Também encontramos boa discussão historiográfica e de linguagem fílmica com Davi Aroeira Kacowicz, que analisa Tropicália (2012), documentário dirigido por Marcelo Machado. Como Amato sugeriu em relação a Memórias do movimento estudantil, Kacowicz discute a reprodução de certa memória histórica sobre a efervescência cultural dos anos 1960 no documentário de Machado, qual seja a de que a tropicália, conceito estético que designou uma constelação de vanguardas culturais, acaba reduzido ao tropicalismo, movimento musical de Gilberto Gil, Caetano Veloso, Torquato Neto e tantos outros. Em contrapartida, Kacowicz evidencia que a historiografia mais recente compreende a contracultura brasileira para além das fronteiras da cena musical, a exemplo dos importantes trabalhos de Frederico Coelho (Eu, brasileiro, confesso minha culpa e meu pecado, 2010), de Christopher Dunn (Brutalidade jardim, 2009) e de Heloísa ­Buarque de Hollanda (Impressões de viagem, 2004).
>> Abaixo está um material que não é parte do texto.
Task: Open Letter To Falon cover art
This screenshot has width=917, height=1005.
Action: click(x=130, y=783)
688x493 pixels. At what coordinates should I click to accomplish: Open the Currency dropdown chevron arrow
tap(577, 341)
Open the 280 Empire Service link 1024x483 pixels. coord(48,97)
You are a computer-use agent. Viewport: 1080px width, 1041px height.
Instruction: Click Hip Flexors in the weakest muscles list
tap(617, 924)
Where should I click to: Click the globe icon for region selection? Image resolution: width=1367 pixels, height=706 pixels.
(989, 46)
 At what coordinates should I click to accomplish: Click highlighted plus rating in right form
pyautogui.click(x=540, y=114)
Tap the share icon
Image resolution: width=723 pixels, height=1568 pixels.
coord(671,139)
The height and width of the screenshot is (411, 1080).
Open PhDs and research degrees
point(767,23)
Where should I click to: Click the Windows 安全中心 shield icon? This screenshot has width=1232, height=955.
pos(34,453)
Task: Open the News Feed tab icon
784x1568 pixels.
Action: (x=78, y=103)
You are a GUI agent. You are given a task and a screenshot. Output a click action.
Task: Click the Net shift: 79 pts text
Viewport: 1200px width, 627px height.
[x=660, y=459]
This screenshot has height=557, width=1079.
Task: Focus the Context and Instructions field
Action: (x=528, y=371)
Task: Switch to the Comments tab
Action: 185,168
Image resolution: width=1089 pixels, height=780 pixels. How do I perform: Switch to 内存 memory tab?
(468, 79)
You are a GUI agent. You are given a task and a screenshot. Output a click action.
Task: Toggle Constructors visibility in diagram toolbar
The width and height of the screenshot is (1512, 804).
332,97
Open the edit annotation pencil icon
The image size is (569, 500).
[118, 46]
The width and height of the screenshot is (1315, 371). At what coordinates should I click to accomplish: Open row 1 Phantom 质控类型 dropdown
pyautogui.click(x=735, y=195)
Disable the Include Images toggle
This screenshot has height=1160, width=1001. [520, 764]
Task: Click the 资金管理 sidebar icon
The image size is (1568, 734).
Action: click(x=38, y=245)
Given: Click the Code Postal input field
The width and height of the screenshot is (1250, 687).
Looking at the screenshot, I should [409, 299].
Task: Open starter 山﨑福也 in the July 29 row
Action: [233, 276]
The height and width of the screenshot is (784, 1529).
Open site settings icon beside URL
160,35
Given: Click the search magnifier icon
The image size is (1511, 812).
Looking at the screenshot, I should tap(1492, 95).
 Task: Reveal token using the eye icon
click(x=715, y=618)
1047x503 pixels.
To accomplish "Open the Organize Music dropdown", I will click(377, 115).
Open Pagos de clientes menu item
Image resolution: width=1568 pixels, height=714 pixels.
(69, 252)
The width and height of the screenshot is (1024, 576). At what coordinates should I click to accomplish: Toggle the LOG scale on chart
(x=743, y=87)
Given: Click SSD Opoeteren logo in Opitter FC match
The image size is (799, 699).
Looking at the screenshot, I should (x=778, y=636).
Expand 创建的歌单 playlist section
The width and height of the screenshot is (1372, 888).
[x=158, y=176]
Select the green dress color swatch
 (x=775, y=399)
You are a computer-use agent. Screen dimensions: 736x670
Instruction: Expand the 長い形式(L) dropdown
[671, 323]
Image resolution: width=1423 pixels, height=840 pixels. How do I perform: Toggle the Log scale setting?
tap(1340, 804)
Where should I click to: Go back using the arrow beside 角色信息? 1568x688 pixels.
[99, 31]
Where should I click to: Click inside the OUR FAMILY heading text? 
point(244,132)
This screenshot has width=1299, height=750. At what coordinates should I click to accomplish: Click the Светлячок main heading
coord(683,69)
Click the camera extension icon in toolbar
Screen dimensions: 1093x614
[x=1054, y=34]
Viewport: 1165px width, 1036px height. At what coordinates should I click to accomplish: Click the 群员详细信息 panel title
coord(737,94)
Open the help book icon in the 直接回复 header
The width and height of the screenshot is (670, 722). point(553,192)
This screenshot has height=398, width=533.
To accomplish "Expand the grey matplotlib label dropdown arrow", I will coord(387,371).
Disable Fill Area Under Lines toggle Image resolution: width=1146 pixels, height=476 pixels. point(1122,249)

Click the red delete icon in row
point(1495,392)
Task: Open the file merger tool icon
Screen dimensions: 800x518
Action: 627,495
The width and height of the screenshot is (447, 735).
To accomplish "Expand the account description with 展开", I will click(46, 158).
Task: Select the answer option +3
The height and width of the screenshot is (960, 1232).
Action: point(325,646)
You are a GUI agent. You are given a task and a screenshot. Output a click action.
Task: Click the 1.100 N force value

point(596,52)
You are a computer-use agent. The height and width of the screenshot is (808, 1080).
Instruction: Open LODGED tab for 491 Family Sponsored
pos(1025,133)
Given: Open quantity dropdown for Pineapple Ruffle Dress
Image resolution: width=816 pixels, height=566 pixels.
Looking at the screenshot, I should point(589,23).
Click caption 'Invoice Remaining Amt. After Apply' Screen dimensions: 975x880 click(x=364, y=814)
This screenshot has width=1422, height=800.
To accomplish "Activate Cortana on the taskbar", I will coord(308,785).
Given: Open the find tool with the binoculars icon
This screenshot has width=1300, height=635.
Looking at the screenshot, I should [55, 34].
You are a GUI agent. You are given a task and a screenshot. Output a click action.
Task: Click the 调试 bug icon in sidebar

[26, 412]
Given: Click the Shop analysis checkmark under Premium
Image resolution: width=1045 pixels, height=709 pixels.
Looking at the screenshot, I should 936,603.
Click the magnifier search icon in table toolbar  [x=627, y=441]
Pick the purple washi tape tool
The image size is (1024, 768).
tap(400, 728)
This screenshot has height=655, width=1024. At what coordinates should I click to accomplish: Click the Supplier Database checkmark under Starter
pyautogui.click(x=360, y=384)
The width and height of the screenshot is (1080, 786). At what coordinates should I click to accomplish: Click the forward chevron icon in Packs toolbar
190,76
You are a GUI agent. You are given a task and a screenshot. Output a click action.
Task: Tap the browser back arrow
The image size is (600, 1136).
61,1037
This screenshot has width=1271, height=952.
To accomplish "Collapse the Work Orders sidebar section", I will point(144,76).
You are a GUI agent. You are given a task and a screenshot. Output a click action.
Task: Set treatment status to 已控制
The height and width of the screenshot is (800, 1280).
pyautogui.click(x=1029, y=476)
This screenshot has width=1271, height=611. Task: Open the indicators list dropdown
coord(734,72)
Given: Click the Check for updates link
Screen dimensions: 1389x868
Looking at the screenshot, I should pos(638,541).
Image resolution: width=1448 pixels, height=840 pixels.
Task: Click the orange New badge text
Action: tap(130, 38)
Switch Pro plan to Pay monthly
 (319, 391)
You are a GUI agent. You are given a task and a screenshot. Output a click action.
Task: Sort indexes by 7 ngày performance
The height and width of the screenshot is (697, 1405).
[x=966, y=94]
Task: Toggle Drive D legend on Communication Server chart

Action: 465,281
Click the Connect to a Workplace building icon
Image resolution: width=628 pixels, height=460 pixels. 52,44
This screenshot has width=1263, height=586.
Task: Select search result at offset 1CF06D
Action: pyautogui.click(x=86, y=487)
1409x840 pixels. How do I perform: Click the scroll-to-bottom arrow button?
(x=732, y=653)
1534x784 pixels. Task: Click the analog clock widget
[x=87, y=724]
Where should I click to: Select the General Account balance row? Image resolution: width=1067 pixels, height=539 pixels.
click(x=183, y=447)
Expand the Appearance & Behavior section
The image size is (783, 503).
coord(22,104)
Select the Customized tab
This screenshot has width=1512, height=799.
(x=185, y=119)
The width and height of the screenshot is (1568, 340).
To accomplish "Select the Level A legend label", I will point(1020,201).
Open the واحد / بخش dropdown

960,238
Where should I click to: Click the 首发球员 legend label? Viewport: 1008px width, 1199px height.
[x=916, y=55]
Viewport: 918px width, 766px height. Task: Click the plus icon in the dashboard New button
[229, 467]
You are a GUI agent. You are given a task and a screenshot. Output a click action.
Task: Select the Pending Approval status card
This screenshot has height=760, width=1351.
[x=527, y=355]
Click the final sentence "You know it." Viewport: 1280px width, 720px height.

Apesar disso, o artigo aponta que o levantamento documental empreendido por Machado traz fatos inéditos que podem revisar em parte a discussão historiográfica, como as cenas do Festival da Ilha de Wight de 1970 e a versão ao vivo da faixa Alfômega, apresentada por Caetano e Gil na rede de televisão portuguesa em 1969. Além da raridade material, Kacowicz atenta para o cuidadoso trabalho dispensado em Tropicália na condução da trilha sonora (sugerindo haver um refinamento técnico das músicas), dos efeitos de pós-produção (com inserção de cores vivas nas imagens em p&b) e de montagem, capazes de envolver o público em um “painel imagético-sonoro do contexto” (p. 133).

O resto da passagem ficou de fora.